Así suelen ser mis experiencias cuando convivo con mi "familia", es decir, con una colección de individuos más o menos heterogéneos que estamos vinculados por lazos de parentesco. (Bueno, no es tan horrible como suena...)
La más reciente fue a propósito del bautizo del primer nieto (lindo bebé de casi seis meses) de una de mis primas mayores (yo soy la menor de todas). No había demasiada familia: la prima mayor, con su marido y un par de hijos, entre ellos, mi sobrina mayor, de quien ayer decidí declararme prima, y sus dos hijas, una apenas cinco años menor que el mío. (Esta información es solo para mostrar cómo las generaciones estamos entrecruzadas, por decirlo de algún modo.) Estaban también otro primo (ese sí de mi edad) y otro sobrino (bastante más joven que yo), solos.
Globos a la salida de la iglesia |
Mi sobrina-prima hizo un comentario, a propósito de otro de su madre, señalando que ella estaba en esa delgada línea entre los "buenos" y los "malos". (Supongo que en muchas familias hay quienes se consideran "buenos" y, como tales, señalan como "malos" a quienes pertenecen a otra facción.) Pero más allá del maniqueísmo, la condición de ocupar un espacio indefinido, cambiante y escurridizo me resultó muy atinada y me identifiqué plenamente.
Cuando estoy en "familia", pues, tengo la sensación, más o menos sutil según la ocasión, de no pertenecer del todo, de estar pero no estar plenamente ahí, de compartir algunas cosas (sobre todo recuerdos y alguna opinión, quizá), pero de no poder mostrarme como realmente soy.
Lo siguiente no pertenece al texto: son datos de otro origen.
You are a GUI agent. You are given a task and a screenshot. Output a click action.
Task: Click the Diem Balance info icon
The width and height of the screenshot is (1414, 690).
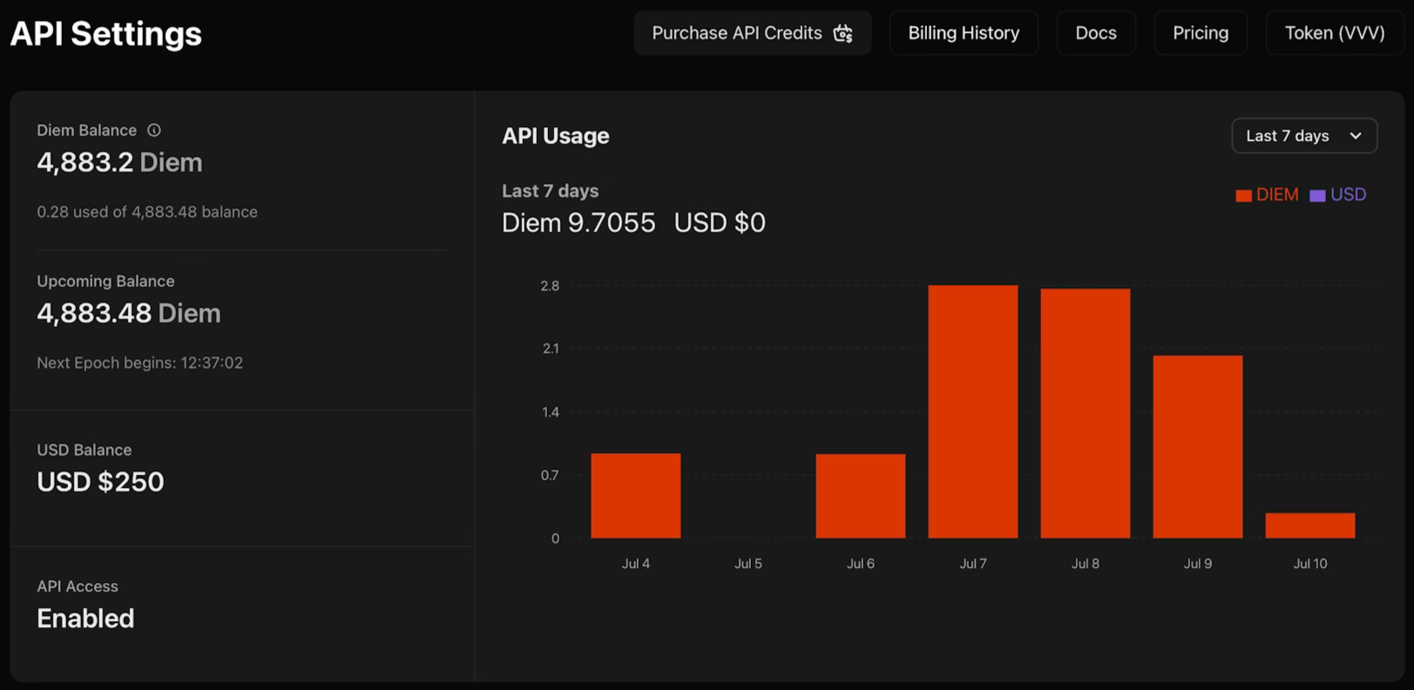(154, 130)
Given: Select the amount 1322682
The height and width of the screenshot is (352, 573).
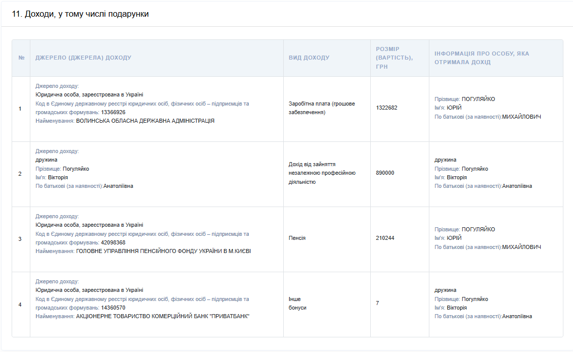Looking at the screenshot, I should click(x=386, y=108).
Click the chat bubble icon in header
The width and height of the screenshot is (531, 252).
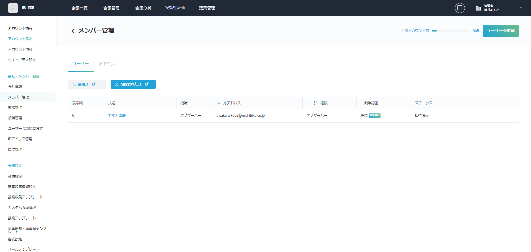click(x=460, y=8)
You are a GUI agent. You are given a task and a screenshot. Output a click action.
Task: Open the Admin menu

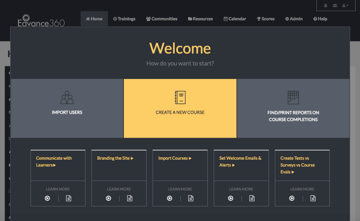[294, 18]
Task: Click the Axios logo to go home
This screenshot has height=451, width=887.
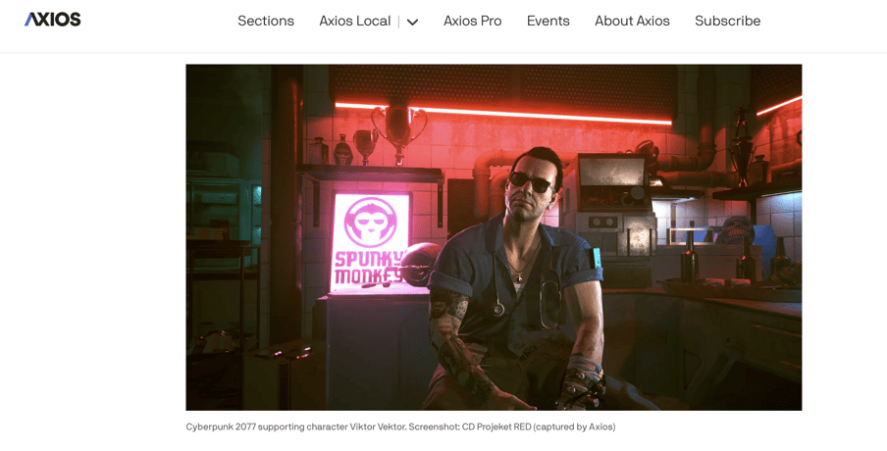Action: coord(53,20)
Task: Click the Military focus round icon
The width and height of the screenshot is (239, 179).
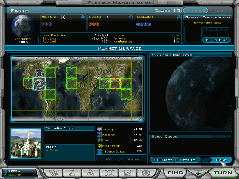Action: [x=83, y=17]
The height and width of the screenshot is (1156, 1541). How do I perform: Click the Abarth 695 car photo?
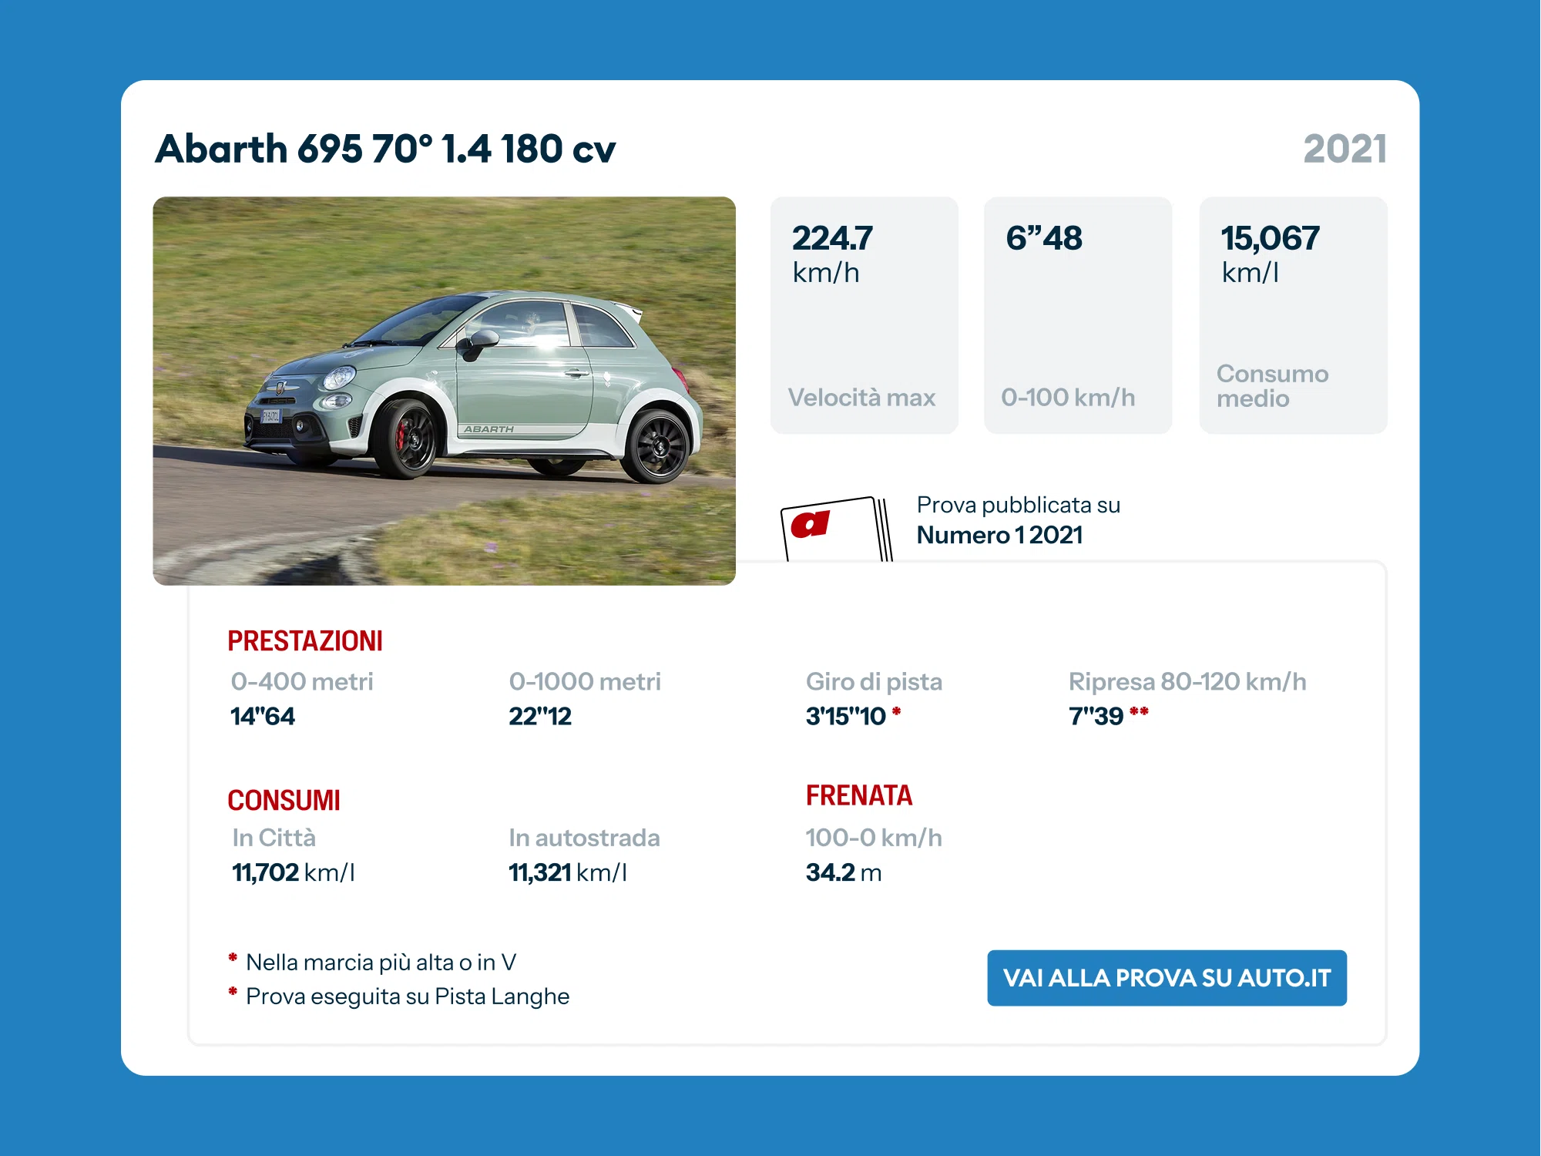pos(444,391)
Estas reuniones suponen, quizá por naturaleza, un espacio donde hay una serie de lineamientos de comportamiento, mucho más implícitos que explícitos, que limitan las interacciones más honestas o más profundas, aunque también es verdad que la expresión de cariño encuentra —casi siempre— algún resquicio por donde mostrarse, entre los patrones y etiquetas habituales con los que aprendimos a relacionarnos.